Under these conditions, a number of decisions were made in the municipality, without participation of the public. Moreover, there is a big gap in the RA “Law on local self-government”, which allows the mayor to make an individual decision, without consulting the council. We do not know where the limit is that the mayor can approve certain projects individually. Under these conditions, in 2015 the mayor made 3167 decisions, and the council made only 135; in 2016 respectively 3760 and 168 decisions, in 2017 – 3815 and 127; in 2018, until October 10 – 3356 and 52 decisions. Moreover, majority of the decisions by the mayor concerned construction permissions and allocation of lands. Whenever a project is included on the agenda of the council sessions, it goes through four standing commissions, and only after receiving a conclusion, it is included in the council session. What decisions have been made by the council since 2015: mostly allocation of lands, alienation, changing the purpose of land use, organizational issues related to the work of the council, awarding medals, installation of memorial boards. From 2015 until October 10, 2018, only five decisions related to the improvement of the city, and, e.g. transport issues exclusively refer to allocation of parking areas.

When receiving information about all these, the journalists very often have difficulties. In accord with the CPFE 2018 3rd quarterly report, during the past nine months, the following violations by the municipality against the mass media representatives were recorded: one case of pressure, one case of discriminatory attitude, three cases of violating the right to receive and disseminate information. As of now, there are three court cases against the municipality, again with the participation of mass media: one is about impeding a journalist’s professional activity, the other two about violating the right to receive and disseminate information.
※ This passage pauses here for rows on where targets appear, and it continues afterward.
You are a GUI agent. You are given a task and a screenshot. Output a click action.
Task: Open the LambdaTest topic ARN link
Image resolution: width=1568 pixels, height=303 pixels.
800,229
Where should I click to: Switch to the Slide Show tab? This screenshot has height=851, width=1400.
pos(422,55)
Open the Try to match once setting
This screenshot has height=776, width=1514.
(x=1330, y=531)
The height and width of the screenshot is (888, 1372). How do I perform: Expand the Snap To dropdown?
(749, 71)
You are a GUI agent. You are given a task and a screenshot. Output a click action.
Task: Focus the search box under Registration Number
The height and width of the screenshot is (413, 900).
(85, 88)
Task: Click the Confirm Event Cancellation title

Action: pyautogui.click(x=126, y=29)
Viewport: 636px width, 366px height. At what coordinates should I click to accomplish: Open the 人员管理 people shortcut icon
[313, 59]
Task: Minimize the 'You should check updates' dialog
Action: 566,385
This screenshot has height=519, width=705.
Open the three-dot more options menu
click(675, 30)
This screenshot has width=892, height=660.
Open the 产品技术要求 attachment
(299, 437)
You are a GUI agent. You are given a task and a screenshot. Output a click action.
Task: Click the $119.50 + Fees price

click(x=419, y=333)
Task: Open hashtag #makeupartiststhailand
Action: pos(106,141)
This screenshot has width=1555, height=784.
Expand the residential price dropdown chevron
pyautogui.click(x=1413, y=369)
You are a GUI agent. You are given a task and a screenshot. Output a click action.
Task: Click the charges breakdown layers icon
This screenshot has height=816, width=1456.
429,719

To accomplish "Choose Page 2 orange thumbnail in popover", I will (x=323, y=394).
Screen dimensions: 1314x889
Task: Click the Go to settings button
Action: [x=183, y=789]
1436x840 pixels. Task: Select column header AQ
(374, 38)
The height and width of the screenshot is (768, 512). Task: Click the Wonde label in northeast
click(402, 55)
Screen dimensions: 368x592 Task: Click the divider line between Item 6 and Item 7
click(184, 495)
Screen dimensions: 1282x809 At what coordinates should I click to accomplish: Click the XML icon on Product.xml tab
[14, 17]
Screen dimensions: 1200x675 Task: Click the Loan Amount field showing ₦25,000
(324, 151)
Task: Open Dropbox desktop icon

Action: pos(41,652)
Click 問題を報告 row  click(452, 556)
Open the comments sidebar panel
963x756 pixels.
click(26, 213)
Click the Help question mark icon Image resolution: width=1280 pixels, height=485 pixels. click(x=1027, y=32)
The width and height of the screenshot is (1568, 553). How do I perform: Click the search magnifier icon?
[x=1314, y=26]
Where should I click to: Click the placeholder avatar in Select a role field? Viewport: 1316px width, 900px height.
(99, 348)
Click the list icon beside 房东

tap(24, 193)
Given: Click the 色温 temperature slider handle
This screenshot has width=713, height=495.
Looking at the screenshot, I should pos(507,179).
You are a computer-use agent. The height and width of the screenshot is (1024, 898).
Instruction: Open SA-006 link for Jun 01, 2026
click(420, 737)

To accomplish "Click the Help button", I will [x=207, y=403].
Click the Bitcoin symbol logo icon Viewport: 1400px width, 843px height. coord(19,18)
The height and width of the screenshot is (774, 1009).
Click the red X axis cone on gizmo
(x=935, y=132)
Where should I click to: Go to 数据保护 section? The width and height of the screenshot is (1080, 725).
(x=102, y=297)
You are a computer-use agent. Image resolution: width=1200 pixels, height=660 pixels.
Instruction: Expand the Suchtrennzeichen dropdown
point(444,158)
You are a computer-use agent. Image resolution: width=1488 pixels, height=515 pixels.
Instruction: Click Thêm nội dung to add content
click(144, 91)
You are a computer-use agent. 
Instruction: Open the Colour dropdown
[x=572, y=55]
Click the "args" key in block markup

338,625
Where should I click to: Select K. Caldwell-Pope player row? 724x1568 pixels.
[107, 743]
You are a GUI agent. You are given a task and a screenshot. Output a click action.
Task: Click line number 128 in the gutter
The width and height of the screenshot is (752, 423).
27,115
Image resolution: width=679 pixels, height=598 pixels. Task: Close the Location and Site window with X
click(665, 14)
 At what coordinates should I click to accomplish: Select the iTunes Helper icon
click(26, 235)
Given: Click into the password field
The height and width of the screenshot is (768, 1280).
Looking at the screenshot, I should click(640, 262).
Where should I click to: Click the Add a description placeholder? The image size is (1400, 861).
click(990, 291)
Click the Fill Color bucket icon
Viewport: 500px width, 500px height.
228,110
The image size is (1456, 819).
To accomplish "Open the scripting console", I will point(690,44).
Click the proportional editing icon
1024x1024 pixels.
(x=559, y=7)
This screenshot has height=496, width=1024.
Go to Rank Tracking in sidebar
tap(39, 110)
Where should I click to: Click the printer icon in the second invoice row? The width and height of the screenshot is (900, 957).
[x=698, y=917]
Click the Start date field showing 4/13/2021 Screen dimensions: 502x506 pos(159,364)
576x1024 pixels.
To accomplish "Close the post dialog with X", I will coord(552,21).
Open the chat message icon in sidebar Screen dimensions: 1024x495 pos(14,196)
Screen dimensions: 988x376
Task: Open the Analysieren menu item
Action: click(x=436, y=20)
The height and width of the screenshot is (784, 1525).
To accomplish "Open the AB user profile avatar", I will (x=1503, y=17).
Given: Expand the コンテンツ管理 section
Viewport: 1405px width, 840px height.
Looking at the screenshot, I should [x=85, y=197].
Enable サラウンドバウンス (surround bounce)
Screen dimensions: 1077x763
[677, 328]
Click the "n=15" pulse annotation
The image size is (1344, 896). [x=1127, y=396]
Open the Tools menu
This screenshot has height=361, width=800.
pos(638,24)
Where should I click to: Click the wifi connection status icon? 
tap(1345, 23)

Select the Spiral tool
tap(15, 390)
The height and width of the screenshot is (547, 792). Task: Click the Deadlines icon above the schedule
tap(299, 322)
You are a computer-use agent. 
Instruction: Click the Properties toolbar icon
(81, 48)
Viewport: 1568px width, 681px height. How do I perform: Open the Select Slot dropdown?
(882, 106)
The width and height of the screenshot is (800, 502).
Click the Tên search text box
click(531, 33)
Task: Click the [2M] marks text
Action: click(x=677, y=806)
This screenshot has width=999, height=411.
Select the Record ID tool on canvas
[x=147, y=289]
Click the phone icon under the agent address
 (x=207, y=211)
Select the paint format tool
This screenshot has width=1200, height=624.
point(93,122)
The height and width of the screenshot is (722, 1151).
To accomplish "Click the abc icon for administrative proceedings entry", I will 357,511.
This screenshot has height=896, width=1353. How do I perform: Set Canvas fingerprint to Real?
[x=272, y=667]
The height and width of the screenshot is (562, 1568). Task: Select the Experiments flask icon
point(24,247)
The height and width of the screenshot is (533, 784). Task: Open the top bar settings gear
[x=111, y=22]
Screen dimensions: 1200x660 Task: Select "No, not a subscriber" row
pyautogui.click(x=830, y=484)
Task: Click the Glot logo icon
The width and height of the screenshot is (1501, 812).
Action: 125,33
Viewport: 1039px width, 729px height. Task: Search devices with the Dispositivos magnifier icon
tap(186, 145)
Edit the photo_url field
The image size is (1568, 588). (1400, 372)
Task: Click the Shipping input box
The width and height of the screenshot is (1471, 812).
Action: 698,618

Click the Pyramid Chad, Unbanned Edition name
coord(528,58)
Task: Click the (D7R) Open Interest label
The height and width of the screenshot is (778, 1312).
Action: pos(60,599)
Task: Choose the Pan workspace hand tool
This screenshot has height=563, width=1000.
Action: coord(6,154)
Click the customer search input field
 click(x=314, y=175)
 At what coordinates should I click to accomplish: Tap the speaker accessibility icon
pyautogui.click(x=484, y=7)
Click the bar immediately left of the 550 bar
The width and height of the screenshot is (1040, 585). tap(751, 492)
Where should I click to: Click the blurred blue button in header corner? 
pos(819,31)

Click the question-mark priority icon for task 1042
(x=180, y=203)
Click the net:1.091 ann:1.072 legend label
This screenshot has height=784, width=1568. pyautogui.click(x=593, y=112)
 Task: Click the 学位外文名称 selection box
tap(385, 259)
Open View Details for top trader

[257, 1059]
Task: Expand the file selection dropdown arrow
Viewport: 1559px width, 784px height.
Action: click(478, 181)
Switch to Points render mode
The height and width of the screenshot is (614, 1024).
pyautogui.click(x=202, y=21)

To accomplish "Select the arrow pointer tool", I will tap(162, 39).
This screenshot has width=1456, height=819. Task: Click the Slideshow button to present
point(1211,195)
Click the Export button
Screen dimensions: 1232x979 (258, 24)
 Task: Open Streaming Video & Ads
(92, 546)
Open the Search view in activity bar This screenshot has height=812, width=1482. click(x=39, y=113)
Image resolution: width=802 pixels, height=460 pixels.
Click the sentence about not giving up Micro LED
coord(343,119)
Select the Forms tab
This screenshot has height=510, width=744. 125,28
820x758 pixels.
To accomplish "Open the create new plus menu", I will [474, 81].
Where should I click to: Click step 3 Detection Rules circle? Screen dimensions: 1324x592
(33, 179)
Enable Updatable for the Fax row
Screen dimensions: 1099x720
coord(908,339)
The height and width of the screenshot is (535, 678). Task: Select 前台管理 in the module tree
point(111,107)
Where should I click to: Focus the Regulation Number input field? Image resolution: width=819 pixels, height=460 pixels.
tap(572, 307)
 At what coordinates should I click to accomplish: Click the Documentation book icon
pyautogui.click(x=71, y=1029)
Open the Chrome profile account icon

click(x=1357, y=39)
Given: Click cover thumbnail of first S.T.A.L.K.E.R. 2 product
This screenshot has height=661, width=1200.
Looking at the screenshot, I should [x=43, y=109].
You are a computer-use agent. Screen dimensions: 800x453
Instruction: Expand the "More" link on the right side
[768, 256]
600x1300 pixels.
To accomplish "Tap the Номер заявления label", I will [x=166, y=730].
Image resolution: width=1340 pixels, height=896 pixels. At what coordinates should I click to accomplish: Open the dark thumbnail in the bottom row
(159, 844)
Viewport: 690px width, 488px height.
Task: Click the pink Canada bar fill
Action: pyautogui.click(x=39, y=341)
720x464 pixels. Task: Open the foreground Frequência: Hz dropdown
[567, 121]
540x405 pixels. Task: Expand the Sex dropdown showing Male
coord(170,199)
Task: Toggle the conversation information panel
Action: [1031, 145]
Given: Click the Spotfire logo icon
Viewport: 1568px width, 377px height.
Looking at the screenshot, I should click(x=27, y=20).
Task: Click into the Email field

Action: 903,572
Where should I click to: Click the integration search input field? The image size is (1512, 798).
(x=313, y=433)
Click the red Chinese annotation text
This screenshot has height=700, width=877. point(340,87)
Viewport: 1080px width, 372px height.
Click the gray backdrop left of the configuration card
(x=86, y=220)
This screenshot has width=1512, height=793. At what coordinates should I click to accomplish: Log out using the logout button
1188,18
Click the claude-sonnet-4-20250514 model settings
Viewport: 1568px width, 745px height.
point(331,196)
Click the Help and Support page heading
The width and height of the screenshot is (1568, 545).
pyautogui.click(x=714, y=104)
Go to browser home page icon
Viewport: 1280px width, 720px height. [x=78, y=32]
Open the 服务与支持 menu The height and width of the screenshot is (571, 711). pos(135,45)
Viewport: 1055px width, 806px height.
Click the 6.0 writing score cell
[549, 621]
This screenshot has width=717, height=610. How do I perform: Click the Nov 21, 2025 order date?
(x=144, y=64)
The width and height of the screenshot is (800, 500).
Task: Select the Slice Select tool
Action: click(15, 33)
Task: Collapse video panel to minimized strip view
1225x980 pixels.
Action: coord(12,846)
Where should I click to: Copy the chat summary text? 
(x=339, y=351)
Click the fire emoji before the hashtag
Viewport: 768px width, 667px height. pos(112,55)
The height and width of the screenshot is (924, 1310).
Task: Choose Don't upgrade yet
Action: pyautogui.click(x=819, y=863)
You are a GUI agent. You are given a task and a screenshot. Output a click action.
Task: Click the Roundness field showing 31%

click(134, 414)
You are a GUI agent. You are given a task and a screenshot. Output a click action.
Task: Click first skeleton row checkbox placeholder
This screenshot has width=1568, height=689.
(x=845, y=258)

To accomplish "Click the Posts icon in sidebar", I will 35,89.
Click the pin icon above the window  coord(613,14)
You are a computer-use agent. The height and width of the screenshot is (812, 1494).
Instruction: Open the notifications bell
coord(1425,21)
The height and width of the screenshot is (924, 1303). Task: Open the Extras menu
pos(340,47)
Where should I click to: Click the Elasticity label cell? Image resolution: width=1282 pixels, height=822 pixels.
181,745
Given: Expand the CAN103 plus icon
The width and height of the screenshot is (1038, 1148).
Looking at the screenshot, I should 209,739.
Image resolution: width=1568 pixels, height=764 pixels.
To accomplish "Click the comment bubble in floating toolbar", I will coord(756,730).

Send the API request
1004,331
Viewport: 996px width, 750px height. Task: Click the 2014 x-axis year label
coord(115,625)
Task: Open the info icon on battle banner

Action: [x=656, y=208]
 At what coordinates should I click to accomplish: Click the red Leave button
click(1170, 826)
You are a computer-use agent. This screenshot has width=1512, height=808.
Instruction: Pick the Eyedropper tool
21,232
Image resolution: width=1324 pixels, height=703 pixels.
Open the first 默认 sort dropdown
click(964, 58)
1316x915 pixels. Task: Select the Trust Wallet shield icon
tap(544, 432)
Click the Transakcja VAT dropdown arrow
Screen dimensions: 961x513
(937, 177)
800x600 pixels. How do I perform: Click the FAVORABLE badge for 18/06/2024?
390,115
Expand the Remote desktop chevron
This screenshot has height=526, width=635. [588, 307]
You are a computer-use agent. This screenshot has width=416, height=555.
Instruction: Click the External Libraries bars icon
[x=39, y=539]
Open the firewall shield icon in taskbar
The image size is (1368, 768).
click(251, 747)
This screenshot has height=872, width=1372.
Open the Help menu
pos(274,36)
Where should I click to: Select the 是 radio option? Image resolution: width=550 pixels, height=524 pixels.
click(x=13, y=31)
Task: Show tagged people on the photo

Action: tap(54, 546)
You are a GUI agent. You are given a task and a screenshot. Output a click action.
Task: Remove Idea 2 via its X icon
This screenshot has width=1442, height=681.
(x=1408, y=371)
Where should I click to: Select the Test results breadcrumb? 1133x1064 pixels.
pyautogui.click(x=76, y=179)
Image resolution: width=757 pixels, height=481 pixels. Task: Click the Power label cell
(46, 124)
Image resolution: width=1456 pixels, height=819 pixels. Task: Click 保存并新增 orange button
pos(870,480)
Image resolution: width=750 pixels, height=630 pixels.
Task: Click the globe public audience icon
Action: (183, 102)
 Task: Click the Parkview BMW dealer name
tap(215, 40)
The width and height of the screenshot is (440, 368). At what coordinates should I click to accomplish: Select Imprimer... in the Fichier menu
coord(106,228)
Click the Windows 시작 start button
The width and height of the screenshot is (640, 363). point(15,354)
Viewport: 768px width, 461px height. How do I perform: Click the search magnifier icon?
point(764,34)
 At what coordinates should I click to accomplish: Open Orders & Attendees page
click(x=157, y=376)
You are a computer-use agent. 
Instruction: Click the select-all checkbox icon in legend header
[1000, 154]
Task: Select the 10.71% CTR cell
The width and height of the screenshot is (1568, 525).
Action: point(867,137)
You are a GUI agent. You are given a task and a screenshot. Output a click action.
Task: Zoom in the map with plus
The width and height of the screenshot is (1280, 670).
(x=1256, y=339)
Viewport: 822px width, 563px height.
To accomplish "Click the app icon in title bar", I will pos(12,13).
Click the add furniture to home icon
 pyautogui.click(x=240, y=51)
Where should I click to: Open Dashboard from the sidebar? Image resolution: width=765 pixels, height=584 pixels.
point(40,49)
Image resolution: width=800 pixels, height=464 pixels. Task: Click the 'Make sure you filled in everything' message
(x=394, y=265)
In an interview with us, Gevorg Tosounyan, journalist from “Civilnet” states, that during his whole activity as a journalist the most challenging, especially in correspondence, has been the municipality: “My topics suffered, because the answers were always late, or did not arrive. The issue always reached whether I should sue them or not.” Armen Gevorgyan, correspondent from public radio states, “It happens that before you receive the answer, the topic is not actual any longer, i.e. the letter that we write, becomes useless.”

Lusine Arakelyan, PAP faction secretary of the council, also thinks that everything should be open and transparent for the media outlets, and their work should be regulated: “There should be media outlets; they should cover materials, but how to organize so that the work of the council is not disrupted, as the conference hall is small and narrow.” Ani Samsonyan, member of the “Luys” faction in the council thinks the problems should be solved through changing the format of the hall. Levon Barseghyan sums up, “What s needed? One chair. When you put 100 chairs and see that during the sessions a lot of people remain standing, then you need 150 chairs. In close to dictatorial/authoritarian systems the authority is not inclined to speak or hear much, they take efforts to close the matter with “we know better than you do” formula, and they try to finish with that, to cut the story short. Now it is time to review all that.”